━━ TEXT SHOWN ━━

Getting-Hands-Dirty-CassandraAPI-CosmosDB

Summary: This document provides guidance on getting your hands dirty using Azure Cosmos DB API for Apache Cassandra Database.

Azure Cosmos DB Cassandra API can be used as the data store for apps written for Apache Cassandra. This means that by using existing Apache drivers compliant with CQLv4, your existing Cassandra application can now communicate with the Azure Cosmos DB Cassandra API. In many cases, you can switch from using Apache Cassandra to using Azure Cosmos DB's Cassandra API, by just changing a connection string.

The Cassandra API enables you to interact with data stored in Azure Cosmos DB using the Cassandra Query Language (CQL) , Cassandra-based tools (like cqlsh) and Cassandra client drivers that you're already familiar with. For more information, visit the official Microsoft documentation for Azure Cosmos DB API for Cassandra Database.

About Azure Cosmos DB

Azure Cosmos DB is a fully managed NoSQL database for modern app development, with SLA-backed speed and availability, automatic and instant scalability, and open-source APIs for MongoDB, Cassandra, and other NoSQL engines. For a more in-depth coverage of Azure Cosmos DB, you should visit the official site here > https://docs.microsoft.com/en-us/azure/cosmos-db/introduction

Getting Started

If you're looking to get started quickly, you can find a range of SDK Support and sample Tutorials using .NET, .NET Core, Java, Python etc. here.

What you learn from this Sample?

Key learning include:

Creating an Apache Cassandra Keyspace in Azure Cosmos DB using API for Cassandra leveraging C#.
Providing provisioned throughput (RU) at Keyspace level.
Creating an Apache Cassandra Table in Azure Cosmos DB using API for Cassandra.
Providing provisioned throughput (RU) at table level.
Best practices for creating a Primary Key in Cassandra (which includes 1 partitionKey + 0 or more Clustering Columns). An in-depth technical discussion on Apache Cassandra Data Model is beyond the scope of this document, but if you're seriously interested, then I highly recommend going through the links in Further Study.
Creating a table with a single Primary Key.
Creating a table with a Compound Primary Key for a use-case wherein a single Primary Key will not work.

━━━
━━ RECORD LIST ━━

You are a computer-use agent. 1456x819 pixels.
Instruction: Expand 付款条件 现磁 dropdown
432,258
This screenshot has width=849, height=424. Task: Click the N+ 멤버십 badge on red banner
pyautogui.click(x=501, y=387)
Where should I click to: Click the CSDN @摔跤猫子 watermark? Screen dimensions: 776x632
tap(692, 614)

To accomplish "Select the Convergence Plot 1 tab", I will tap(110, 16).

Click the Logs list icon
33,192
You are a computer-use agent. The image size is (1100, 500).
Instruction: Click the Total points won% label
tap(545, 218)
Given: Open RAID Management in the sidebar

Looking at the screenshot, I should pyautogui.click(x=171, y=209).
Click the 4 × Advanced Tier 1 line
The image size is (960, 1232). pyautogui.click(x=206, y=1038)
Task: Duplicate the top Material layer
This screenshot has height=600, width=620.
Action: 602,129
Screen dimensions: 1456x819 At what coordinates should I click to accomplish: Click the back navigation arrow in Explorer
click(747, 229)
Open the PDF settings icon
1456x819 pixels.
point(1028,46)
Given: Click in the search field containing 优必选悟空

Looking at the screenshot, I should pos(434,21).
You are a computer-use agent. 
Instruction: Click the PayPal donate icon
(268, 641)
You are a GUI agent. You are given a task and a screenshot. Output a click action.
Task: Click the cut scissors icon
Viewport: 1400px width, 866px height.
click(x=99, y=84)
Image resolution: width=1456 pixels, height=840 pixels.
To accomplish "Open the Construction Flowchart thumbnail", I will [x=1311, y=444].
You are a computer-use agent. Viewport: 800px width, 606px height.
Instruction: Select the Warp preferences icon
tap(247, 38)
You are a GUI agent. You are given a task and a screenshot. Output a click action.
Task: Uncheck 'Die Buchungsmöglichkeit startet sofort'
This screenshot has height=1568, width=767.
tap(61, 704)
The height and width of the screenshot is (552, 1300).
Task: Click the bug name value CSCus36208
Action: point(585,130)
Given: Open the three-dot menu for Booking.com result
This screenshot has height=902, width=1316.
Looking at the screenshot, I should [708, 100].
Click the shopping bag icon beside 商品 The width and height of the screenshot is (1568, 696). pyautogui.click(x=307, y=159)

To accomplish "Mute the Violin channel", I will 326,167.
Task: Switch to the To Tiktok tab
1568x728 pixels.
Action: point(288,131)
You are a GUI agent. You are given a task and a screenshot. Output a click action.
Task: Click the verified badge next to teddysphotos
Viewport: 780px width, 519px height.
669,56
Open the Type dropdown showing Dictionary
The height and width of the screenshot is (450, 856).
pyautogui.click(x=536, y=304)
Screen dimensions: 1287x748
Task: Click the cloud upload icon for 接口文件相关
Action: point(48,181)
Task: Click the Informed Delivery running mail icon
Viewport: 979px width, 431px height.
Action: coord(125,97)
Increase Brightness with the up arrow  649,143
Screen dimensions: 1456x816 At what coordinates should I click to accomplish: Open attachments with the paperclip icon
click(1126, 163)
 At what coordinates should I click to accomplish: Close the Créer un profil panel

━━━

YOUR OBJECTIVE
Copy the passage of the Cassandra API guide that runs from "Getting Started" up to and including "at Keyspace level.".

COMPLETE OUTPUT
Getting Started

If you're looking to get started quickly, you can find a range of SDK Support and sample Tutorials using .NET, .NET Core, Java, Python etc. here.

What you learn from this Sample?

Key learning include:

Creating an Apache Cassandra Keyspace in Azure Cosmos DB using API for Cassandra leveraging C#.
Providing provisioned throughput (RU) at Keyspace level.